Wednesday, March 28, 2012

Wednesday
Warm-up - shoulders abs hips (push-ups, pull ups, sit ups squats)
Strength / technique - OHS
Work-Out - 3/5 Barbara
     3RFT (3 min rest between rounds) of:
     20 pull ups
     30 push ups
     40 sit ups
     50 squats (ups)

Sunday, March 25, 2012

Mondays Workout
Warm-up - on your own - suggested - hips, shoulders, legs.  I always like rowing as a warm up.
Technique/Strength
     Work on double unders/ Push press
Workout
     As Many Rounds As Possible (AMRAP) in 10 minutes (this workout is a "half Cindy")
     Each "round" is:
     5 pull-ups
     10 push-ups
     15 Squats (unweighted)
   

Friday, March 23, 2012


A Fund raiser for the Wood River Bicycle Coalition
March 31, 2012 Ketchum Town Square

Get your row on and join us for the Ketchum Row Down, a fund raiser for the Wood River Bicycle Coalition!  The “Row Down!” is an indoor rowing fundraiser.  The Wood River Bicycle Coalition, Ketchum Professional Fire fighters and Ketchum Volunteer Fire Fighters are hosting this exciting event.  The five different Row Down events are:

Kids 500 meter fun row: This event is for children 5-13 years old.  This can be a fun family event.

500 meter row:  This event is fast and furious, a full body drainer that usually leaves participants gasping for breath in under two minutes.

2000 meter row:  Plan and pace your effort.  Going out to fast is a rookie mistake!

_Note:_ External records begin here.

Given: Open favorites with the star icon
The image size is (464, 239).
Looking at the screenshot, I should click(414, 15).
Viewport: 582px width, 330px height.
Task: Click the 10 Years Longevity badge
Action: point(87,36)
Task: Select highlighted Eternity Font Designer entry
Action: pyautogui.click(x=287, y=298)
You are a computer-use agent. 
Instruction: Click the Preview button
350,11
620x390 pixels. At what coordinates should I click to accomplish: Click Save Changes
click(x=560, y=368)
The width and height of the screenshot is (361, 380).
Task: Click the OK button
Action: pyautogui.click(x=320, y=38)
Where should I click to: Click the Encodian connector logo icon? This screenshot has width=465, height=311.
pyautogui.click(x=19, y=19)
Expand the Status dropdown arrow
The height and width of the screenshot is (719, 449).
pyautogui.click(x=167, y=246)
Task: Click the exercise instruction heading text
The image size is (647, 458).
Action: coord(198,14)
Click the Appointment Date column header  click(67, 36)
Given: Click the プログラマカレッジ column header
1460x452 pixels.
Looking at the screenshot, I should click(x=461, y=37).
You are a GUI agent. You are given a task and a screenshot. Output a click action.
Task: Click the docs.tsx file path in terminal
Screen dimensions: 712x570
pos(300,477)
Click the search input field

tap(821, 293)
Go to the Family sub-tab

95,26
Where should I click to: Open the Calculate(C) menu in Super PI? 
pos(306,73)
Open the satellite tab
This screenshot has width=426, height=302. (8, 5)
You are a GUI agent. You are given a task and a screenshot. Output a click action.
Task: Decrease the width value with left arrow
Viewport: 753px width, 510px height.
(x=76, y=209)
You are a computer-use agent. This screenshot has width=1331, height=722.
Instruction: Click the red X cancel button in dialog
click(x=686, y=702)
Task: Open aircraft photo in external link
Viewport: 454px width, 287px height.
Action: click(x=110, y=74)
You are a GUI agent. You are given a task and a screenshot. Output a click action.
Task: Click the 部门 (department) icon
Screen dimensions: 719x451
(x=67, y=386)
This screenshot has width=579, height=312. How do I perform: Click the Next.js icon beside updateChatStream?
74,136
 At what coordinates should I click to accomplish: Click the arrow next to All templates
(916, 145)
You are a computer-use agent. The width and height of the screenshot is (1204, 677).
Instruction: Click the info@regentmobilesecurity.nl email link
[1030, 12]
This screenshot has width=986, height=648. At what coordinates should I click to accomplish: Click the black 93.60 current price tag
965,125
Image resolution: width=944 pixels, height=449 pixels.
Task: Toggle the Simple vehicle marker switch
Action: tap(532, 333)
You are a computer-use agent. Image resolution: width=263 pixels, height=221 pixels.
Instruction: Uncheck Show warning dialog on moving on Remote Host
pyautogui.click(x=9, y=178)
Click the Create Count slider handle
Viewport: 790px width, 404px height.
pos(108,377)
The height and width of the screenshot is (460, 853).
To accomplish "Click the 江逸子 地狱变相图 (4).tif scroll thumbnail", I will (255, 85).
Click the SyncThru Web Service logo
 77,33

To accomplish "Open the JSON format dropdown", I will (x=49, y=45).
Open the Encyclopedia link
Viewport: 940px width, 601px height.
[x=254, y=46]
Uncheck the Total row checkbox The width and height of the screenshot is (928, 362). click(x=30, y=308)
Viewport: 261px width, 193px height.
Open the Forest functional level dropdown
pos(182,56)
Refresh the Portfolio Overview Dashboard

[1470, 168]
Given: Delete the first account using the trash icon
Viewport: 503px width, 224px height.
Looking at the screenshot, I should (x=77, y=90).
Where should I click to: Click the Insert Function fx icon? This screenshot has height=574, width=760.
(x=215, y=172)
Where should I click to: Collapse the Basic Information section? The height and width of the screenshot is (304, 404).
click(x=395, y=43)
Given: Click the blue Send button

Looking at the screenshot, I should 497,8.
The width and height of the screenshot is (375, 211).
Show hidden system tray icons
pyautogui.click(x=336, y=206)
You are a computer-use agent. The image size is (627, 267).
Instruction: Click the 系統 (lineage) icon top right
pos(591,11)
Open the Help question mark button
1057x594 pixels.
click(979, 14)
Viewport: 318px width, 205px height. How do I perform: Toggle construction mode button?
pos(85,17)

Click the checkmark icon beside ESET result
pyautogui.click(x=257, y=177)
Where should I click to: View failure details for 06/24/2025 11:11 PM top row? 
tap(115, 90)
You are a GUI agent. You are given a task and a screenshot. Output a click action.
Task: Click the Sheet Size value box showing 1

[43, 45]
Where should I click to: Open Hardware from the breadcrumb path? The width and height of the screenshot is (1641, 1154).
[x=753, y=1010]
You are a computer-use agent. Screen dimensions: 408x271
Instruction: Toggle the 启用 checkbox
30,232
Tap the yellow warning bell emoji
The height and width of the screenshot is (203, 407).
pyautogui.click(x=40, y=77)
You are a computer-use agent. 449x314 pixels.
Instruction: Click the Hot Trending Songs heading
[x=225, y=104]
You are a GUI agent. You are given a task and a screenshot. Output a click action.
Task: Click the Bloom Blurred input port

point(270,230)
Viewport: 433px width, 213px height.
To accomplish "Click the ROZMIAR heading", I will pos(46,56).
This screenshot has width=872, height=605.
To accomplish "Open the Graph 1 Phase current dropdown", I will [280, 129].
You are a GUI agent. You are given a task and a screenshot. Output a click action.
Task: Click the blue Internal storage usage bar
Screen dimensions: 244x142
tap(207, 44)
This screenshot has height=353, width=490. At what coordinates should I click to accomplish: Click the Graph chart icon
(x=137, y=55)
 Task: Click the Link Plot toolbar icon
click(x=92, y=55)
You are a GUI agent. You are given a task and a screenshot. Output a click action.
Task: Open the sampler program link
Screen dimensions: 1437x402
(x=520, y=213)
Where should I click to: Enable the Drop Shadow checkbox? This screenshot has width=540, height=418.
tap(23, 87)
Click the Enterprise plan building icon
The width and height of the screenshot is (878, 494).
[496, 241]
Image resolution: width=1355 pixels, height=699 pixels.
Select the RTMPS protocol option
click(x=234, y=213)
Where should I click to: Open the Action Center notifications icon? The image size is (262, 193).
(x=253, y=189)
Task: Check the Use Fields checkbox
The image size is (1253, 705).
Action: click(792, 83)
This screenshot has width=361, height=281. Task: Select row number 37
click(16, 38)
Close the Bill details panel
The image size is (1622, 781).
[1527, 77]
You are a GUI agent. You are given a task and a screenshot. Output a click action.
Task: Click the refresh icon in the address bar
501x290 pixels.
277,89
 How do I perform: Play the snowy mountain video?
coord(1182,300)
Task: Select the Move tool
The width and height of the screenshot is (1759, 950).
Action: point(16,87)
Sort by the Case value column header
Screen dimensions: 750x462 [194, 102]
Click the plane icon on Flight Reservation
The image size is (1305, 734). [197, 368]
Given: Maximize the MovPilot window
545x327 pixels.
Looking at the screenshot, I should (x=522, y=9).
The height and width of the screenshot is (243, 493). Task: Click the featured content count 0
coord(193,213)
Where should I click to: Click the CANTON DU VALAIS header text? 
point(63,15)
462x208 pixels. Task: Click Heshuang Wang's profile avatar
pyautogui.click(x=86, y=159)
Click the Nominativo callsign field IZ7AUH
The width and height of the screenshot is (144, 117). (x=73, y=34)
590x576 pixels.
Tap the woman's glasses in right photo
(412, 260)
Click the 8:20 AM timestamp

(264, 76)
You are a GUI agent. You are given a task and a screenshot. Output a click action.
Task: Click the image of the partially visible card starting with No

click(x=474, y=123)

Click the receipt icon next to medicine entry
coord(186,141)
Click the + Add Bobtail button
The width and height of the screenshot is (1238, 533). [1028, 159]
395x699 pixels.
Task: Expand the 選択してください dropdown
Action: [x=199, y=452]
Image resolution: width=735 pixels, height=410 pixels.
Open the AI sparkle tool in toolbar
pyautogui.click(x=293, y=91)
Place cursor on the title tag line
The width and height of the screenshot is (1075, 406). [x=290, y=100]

Many participants will finish in less than 8 minutes.

10,000 meter team row:  Each 4 member team will use one rowing machine to complete 10,000 meters.  Rower transitions, strategy and pacing are critical in maintaining flywheel speed and edging out the competition.

CrossFit WOD: The final event combines the participant’s time in the 2000 meter row and a mystery CrossFit workout.  The lowest combined times determines the Row Down CrossFit champion!